American Higher Education in the Twenty-First Century
Title | American Higher Education in the Twenty-First Century PDF eBook |
Author | Philip G. Altbach |
Publisher | JHU Press |
Pages | 572 |
Release | 2005-02-25 |
Genre | Education |
ISBN | 9780801880353 |
This new edition explores current issues of central importance to the academy: leadership, accountability, access, finance, technology, academic freedom, the canon, governance, and race. Chapters also deal with key constituencies -- students and faculty -- in the context of a changing academic environment.
Beyond Free College
Title | Beyond Free College PDF eBook |
Author | Eileen L. Strempel |
Publisher | Rowman & Littlefield |
Pages | 183 |
Release | 2021-01-15 |
Genre | Education |
ISBN | 1475848668 |
Beyond Free College outlines an audacious national agenda—consistent with, but far more comprehensive than, the current “free college” movement—that builds on the best of US higher education’s populist history such as the G.I. Bill and the community college transfer function. The authors align a wide constellation of higher education trends—online learning, prior learning assessment, competency-based learning, high school college-credit— with a rapidly shifting student transfer environment that privileges college credit as the pivotal educational catalyst to boost access and completion. The book’s agenda seeks greater productive investment in postsecondary education by privileging a single metric—lower-cost-per-degree-granted—as the animating driver of a transfer pathway that will fulfill the potential of its historical, progressive innovators. Beyond Free College’s goal is as simple as it is urgent: To galvanize higher education advocates in an effort to reorganize, reorient, and reignite the transfer function to serve the needs of a neotraditional student population that now constitutes the majority of college-goers in America; and in ways that advance completion, not just access to higher education.

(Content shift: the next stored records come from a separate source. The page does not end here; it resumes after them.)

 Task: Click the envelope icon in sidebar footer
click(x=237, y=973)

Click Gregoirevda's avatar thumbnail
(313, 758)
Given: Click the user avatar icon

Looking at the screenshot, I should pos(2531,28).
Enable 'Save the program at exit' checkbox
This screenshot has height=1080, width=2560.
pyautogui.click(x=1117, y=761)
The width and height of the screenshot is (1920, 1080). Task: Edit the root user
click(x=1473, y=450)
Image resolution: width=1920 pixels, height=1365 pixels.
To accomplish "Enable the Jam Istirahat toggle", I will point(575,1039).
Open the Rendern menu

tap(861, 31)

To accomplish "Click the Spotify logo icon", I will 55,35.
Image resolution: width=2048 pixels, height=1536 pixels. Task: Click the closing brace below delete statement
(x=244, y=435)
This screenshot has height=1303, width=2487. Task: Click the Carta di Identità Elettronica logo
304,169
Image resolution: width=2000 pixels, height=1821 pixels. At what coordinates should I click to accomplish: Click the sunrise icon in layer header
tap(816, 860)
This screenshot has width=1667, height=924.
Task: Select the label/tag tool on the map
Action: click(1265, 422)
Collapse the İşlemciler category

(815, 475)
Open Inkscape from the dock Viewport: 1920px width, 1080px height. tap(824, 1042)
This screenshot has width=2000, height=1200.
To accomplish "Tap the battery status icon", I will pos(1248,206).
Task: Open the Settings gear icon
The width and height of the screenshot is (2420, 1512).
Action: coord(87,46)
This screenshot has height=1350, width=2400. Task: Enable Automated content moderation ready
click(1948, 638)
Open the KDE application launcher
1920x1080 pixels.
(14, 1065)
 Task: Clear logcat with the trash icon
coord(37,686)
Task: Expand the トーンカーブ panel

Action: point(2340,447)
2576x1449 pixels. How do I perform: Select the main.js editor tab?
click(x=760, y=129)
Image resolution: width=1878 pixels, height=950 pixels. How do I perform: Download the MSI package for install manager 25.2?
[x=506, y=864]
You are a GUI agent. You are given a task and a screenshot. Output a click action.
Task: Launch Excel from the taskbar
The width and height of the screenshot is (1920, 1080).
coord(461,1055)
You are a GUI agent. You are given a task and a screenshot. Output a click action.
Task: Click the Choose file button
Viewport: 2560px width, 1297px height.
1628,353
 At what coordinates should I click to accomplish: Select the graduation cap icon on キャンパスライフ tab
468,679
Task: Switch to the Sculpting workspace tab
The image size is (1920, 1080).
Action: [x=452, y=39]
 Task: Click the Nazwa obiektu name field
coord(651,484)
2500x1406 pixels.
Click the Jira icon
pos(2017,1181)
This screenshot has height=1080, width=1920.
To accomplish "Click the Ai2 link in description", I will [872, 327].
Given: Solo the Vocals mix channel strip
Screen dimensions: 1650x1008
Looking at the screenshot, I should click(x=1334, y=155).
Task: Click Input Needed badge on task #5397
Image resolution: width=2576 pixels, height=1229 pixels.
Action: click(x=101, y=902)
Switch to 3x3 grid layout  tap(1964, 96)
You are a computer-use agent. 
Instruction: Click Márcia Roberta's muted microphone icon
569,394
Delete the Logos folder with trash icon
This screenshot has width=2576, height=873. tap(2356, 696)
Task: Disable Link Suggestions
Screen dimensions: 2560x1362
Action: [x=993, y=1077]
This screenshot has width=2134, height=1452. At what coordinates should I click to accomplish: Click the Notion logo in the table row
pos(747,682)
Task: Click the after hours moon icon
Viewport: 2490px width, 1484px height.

A Learning College for the 21st Century
Title | A Learning College for the 21st Century PDF eBook |
Author | Terry U. O'Banion |
Publisher | Rowman & Littlefield Publishers |
Pages | 282 |
Release | 1997-05-16 |
Genre | Education |
ISBN | 1461636337 |
Many earlier attempts at education reform have failed, causing some critics to call for a much more expansive wave of reform in which learning becomes a central focus. O'Banion presents an argument for the community college, with its strong penchant for innovation and risk-taking, as the ideal forum for creating this new learning paradigm. He proposes a provocative new concept called 'the learning college,' which is designed to help students make passionate connections to learning. The book describes in detail the six key principles that form the definition and character of a learning college. Emerging models of this concept are already in place at a handful of community colleges, and six of these pioneering institutions share their initial journeys in this book. O'Banion provides a practical guide for community college leaders who are preparing their institutions to enter the 21st century.